A Gold Mine of Student Data

What high school curriculum best prepares a student for college? Which majors yield the highest-paying jobs? Does being held back in kindergarten ultimately help or hurt lifelong educational performance?

A new data collection program may provide the necessary long-term information to answer such questions. But access to the data should not be so onerous that only government agencies can get to it. And although answering policy questions is an important goal, it mustn’t be accomplished by violating students’ rights to privacy.

North Carolina is one participant in the Statewide Longitudinal Data Systems (SLDS) Grant Program, a project of the U.S. Department of Education. The program provides grants and services to help states design, develop, implement, and expand K-12 and P-20W (early learning through the workforce) longitudinal data systems—that is, data that follow individual students from pre-school to the workforce.

Since 2005, 47 states, the District of Columbia, Puerto Rico, and the Virgin Islands received SLDS grants. Only Wyoming, New Mexico, and Alabama are not participants in the program. Since its inception, the program has disbursed $362 million in grants.

North Carolina received $6,000,000 in 2007 for the North Carolina Common Education Data Analysis and Reporting System (NC CEDARS) and $3,639,543 in 2012 for “The NC P-20W SLDS Project: Creating a Preschool to Workforce Statewide Longitudinal Data System in North Carolina.”

For North Carolina’s universities, the SLDS grants won’t change which data are collected, just how they are used. Data are already collected from many offices at each campus, including offices of admissions, the registrar, financial aid, enrollment management, and, institutional research; that won’t change. UNC’s interface with the cross-sector longitudinal data system will chiefly be through a new UNC system for collecting and storing data called Student Data Mart, which will streamline data from the 16 campuses into one easy-to-access repository.

Dr. Daniel Cohen-Vogel, senior director of institutional research for the general administration, explained Data Mart’s main objective. “Right now, we spend about 80 percent of our time on data collection and quality control and 20 percent on analysis. We want to reverse those numbers.” Many smaller campuses, he said, don’t currently have the manpower or technology to adequately warehouse or analyze data. Student Data Mart will be a shared resource that provides that capacity.

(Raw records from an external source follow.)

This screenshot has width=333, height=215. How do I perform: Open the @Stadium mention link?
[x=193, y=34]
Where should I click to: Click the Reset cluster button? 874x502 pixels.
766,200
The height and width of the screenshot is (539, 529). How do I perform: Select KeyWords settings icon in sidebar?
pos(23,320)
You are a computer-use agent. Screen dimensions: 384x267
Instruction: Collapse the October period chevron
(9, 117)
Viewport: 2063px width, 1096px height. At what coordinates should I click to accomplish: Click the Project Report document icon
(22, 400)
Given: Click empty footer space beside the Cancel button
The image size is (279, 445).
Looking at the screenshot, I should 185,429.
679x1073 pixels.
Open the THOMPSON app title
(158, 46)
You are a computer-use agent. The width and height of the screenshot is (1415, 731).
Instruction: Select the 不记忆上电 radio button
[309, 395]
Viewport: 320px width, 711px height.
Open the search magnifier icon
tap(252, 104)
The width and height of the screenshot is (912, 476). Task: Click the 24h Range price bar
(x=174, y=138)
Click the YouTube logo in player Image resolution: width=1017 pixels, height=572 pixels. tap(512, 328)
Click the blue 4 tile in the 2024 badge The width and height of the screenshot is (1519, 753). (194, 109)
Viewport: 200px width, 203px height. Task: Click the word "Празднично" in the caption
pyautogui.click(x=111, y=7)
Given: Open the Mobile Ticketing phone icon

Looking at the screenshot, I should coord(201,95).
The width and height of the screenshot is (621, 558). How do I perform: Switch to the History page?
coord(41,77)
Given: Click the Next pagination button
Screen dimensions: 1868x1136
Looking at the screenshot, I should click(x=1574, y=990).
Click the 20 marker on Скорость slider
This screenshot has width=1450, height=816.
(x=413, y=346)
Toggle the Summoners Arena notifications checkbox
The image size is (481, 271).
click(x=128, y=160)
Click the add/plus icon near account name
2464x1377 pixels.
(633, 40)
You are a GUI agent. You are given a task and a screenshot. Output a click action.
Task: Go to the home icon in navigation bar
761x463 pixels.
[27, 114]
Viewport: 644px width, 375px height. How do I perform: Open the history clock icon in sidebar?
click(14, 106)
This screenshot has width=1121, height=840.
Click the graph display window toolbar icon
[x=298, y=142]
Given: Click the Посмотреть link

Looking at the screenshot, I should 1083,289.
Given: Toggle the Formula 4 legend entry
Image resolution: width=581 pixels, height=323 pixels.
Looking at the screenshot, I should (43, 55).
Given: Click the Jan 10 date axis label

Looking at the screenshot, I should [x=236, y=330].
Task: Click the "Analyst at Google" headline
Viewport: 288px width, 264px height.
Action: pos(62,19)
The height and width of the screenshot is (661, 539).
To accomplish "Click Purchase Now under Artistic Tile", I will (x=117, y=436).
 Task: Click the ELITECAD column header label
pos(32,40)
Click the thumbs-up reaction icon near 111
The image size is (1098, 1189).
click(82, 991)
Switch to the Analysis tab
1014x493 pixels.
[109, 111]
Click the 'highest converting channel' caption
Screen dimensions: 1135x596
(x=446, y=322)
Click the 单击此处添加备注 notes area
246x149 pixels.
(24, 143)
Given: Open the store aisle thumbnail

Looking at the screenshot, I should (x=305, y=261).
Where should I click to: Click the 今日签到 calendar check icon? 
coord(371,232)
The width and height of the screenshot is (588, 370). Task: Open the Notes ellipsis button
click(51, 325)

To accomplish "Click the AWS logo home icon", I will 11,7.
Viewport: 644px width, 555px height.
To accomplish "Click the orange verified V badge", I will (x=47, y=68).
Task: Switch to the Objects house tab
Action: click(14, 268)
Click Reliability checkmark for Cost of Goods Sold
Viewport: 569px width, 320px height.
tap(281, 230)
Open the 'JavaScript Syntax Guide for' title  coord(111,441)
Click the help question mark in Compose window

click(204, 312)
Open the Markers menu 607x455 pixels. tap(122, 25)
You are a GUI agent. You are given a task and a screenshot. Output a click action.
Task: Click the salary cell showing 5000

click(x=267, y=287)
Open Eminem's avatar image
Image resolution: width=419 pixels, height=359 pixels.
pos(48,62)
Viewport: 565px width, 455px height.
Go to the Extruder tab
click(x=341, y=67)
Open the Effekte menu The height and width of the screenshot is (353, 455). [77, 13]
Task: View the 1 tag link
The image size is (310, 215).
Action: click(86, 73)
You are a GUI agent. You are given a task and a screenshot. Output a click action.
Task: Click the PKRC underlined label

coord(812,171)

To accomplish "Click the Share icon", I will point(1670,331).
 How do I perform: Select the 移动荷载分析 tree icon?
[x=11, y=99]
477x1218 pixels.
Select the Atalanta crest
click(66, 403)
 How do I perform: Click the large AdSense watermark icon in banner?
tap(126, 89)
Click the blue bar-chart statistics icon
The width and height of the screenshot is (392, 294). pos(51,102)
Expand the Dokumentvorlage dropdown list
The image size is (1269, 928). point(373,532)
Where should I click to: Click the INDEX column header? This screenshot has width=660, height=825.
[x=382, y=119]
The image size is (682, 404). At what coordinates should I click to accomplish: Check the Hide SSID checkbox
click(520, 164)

If the new system is transparent, it will be a gold mine for social science research. Data sets with such a large number of variables will give researchers a powerful tool to investigate long-term educational outcomes that were previously impossible.

Before this project was initiated, researchers relied mainly on small data sets, proxies for actual information on certain variables, institutional-level data (which can only yield ball-park estimates), or the federal beginning postsecondary data set (that’s released at most once a decade).

For example, one leading piece of research on the efficacy of Pell grants uses data from the Wisconsin Scholars Longitudinal Study, which follows only 6,000 students. To create even that limited data set, its director amassed grants from six different sources. The Data Mart, will offer more data than the most dedicated scholars, acting alone, could hope to collect.

There are serious privacy concerns that must be addressed. In order to follow students from year to year, from pre-school to grade school to university and to the workforce, students must be identifiable. This means that each student will have an id number assigned to his or her name. At some level, that information is written down and warehoused. It must be protected.

The Family Educational Rights and Privacy Act (FERPA), which protects the privacy of student education records, provides the framework for preventing legal disclosure of such data. But it’s also imperative that those personal data are not illegally used and are not leaked, sold, or hacked.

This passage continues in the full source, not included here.